At Summer Davos in China, Mideast firms look to next generation to repair the Gulf
China may be seen as a potential mediator in the Middle East but economic integration within the region is more likely to drive change there, according to observers at the World Economic Forum’s annual meeting in the northeastern Chinese city of Dalian. The “Summer Davos” gathering in Liaoning provi
By Cao Jiaxuan

China may be seen as a potential mediator in the Middle East but economic integration within the region is more likely to drive change there, according to observers at the World Economic Forum’s annual meeting in the northeastern Chinese city of Dalian.
The “Summer Davos” gathering in Liaoning province this week comes as Washington and Tehran try to reach agreement on Iran’s nuclear programme and the reopening of the Strait of Hormuz.
The two countries have agreed to halt fighting “on all fronts” for 60 days, following almost four months of conflict set off by coordinated US and Israeli air strikes inside Iran.
Corporate leaders at the meeting said that with the wartime destruction, there was a massive need to rebuild – and opportunities.

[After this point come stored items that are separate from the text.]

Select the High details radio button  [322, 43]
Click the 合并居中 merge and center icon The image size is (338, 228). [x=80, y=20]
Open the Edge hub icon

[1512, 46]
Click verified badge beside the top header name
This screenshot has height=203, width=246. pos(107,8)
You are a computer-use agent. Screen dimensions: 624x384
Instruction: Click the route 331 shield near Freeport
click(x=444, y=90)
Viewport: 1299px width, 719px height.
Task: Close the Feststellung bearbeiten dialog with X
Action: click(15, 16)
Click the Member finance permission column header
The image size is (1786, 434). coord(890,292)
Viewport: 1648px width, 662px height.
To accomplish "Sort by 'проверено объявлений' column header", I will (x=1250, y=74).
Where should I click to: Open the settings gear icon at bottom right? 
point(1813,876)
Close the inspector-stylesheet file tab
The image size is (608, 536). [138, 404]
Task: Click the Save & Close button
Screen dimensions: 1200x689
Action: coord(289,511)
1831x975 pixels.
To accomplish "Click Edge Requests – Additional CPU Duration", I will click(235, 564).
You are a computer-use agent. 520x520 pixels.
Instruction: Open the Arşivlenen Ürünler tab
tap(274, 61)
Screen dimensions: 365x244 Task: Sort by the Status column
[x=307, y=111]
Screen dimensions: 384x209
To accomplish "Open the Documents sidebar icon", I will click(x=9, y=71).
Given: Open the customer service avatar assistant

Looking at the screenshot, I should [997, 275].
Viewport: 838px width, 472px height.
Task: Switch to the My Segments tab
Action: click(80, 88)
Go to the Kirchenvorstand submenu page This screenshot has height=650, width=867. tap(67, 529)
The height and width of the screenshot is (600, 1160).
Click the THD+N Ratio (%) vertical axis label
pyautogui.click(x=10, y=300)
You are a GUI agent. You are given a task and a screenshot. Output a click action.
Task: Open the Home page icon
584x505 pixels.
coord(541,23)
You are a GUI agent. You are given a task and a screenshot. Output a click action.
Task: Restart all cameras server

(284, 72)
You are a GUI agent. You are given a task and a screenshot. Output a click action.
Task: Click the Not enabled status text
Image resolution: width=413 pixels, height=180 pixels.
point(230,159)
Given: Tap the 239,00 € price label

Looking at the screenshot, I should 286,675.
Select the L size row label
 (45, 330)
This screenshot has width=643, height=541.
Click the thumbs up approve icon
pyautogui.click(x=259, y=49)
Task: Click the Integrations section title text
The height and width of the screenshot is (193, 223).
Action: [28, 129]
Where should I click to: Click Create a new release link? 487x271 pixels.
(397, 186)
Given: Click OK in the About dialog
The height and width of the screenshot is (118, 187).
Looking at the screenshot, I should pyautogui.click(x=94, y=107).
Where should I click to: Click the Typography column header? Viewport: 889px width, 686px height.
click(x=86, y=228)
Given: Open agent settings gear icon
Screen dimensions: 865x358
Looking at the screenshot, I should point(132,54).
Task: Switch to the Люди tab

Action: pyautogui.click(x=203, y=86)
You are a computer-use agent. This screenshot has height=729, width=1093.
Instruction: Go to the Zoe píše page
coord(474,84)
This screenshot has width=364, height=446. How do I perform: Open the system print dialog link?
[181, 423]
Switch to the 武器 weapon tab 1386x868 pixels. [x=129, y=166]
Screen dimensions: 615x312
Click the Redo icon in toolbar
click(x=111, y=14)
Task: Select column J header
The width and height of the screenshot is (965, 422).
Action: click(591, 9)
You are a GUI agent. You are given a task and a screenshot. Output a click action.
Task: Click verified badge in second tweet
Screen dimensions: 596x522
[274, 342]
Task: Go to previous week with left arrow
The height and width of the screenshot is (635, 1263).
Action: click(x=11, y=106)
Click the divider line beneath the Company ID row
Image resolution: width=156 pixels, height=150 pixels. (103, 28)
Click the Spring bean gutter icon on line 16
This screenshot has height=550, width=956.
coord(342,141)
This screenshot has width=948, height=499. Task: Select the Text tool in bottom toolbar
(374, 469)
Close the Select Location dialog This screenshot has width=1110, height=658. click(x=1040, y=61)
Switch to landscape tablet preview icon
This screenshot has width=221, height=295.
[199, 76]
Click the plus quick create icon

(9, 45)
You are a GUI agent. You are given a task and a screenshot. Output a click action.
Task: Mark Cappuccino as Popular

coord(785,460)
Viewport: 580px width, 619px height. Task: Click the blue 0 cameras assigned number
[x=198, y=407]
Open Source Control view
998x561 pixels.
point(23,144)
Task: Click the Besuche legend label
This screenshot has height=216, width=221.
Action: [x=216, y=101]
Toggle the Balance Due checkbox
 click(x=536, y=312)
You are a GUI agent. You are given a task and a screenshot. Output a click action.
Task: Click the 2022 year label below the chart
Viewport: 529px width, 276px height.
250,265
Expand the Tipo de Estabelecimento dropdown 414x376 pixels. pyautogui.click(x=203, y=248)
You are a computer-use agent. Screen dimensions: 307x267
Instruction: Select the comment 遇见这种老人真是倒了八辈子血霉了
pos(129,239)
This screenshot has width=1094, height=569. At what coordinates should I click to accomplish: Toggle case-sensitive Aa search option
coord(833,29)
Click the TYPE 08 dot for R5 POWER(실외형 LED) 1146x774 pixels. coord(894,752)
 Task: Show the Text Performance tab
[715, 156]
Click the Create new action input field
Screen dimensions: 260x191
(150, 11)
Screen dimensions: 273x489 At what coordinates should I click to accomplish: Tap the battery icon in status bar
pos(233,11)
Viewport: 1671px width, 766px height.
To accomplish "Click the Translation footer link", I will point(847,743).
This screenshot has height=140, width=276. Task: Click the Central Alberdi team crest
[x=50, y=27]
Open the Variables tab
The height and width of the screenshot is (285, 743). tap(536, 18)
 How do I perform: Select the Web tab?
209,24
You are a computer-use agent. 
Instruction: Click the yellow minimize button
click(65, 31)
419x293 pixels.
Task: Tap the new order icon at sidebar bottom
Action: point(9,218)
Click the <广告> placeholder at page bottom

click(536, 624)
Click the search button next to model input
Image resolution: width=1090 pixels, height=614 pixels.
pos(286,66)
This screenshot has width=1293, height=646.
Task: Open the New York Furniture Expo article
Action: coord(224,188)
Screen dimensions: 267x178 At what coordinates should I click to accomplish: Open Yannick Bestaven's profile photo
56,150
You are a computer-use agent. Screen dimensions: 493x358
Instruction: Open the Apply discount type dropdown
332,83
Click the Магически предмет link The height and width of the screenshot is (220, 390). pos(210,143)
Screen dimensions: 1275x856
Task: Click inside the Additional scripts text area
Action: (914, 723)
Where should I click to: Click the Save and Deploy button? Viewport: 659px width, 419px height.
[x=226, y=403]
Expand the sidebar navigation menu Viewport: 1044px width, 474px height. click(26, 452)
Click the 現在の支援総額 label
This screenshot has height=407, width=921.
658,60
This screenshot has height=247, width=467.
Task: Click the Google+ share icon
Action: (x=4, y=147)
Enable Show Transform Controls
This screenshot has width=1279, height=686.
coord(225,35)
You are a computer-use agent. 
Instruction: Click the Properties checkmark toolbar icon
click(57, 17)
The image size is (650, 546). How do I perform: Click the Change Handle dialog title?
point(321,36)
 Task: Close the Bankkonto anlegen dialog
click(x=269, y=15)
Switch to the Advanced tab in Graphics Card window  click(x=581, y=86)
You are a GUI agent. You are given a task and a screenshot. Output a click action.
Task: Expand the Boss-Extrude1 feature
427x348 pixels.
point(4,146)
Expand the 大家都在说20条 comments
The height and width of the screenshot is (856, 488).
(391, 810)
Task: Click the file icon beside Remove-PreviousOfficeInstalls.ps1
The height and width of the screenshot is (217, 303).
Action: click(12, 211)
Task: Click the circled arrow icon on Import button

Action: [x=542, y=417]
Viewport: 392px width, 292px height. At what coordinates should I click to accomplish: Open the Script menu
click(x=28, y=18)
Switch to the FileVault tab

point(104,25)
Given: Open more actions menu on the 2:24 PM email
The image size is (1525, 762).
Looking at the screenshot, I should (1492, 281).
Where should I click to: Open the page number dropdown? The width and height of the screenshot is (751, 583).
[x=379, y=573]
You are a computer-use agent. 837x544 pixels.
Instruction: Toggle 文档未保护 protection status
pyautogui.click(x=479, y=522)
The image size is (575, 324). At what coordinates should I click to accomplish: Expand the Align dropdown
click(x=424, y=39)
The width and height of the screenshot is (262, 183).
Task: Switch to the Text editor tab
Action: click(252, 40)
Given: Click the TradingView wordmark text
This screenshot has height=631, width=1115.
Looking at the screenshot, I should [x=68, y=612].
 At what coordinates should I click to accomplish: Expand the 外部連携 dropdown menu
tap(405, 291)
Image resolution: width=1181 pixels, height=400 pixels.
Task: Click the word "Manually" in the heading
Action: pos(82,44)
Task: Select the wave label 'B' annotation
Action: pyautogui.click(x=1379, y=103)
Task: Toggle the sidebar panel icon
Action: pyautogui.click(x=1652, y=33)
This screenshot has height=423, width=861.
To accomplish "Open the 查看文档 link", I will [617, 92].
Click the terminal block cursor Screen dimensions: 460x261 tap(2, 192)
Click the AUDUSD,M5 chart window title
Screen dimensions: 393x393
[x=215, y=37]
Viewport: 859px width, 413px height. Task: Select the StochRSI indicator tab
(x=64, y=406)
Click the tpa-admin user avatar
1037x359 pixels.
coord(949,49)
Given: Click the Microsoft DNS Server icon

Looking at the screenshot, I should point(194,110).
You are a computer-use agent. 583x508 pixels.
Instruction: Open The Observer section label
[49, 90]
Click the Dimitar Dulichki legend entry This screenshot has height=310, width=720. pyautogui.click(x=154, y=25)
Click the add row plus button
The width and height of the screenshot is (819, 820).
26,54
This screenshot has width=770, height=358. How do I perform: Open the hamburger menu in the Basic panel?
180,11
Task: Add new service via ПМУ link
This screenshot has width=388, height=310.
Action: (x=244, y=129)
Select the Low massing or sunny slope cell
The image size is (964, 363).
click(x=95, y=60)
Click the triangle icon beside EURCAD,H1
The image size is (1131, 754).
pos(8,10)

Mazen Darwazah, executive vice-chairman of Jordan-based Hikma Pharmaceuticals, said destruction across Iran, Israel and the Gulf states had left a “big bill”, but also offered a historic opportunity for a new generation.
“We failed in politics. Maybe now, hopefully, with the new generation [we] can work together,” Darwazah said, suggesting that educated local companies were now far better equipped than in previous decades to independently lead rebuilding efforts.
This sense of urgency was accelerating long-delayed connectivity projects.
Khaled Sharbatly, CEO of Saudi Arabia’s Desert Technologies, said long-standing plans for regional rail networks and electricity grids were gaining rapid momentum as governments pivoted from treating the Middle East as a mere trade corridor to an industrialised, value-added hub.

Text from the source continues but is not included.